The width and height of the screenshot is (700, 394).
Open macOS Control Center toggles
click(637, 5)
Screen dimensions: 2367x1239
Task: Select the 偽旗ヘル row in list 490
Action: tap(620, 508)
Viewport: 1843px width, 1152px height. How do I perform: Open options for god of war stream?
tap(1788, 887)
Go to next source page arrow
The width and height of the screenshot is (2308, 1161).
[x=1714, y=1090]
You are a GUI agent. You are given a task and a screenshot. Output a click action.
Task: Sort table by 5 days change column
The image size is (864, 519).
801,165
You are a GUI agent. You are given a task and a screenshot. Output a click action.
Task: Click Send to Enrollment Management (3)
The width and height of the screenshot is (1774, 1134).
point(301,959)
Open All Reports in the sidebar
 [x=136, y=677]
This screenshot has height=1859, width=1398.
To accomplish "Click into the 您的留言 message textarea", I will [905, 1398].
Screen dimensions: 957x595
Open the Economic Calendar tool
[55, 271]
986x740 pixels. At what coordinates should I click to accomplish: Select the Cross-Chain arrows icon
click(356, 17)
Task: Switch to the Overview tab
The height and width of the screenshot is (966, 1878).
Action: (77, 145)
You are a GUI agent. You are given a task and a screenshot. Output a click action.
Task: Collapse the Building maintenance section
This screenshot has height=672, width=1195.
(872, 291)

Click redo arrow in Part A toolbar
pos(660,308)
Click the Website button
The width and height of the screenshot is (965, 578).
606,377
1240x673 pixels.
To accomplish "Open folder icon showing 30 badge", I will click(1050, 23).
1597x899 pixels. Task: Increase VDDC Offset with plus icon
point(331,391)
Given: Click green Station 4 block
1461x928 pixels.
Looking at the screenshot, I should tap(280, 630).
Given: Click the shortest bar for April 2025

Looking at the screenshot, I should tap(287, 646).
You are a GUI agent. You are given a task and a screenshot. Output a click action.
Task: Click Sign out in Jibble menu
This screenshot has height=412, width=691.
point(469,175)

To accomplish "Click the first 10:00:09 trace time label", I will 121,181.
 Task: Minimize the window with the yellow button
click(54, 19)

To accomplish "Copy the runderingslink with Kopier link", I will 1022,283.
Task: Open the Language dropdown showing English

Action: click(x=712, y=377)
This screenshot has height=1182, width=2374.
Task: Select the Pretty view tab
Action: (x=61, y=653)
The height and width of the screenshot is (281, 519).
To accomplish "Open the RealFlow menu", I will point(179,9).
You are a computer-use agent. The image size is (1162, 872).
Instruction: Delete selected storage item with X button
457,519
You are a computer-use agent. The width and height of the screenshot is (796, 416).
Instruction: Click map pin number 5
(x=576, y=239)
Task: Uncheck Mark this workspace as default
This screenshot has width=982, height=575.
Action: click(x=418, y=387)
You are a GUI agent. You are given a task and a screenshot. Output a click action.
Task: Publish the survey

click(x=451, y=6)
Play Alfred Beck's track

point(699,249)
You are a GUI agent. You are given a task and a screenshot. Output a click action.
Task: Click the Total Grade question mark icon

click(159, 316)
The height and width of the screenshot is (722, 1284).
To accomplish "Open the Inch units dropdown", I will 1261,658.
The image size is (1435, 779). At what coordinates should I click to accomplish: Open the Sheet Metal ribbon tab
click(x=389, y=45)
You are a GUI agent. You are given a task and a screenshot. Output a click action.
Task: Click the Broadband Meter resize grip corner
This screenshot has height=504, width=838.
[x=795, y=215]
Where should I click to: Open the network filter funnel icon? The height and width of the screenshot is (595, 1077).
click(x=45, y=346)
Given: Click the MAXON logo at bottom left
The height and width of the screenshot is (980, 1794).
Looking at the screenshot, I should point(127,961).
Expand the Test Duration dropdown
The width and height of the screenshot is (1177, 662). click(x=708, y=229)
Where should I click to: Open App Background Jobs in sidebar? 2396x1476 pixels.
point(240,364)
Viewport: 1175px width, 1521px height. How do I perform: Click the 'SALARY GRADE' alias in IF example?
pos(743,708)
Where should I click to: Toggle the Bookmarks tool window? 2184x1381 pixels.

# # #

TASK TO COMPLETE ::
Looking at the records above, state the number of lines where the word "computer" occurs, and write nothing beyond it.

ANSWER AREA ::
2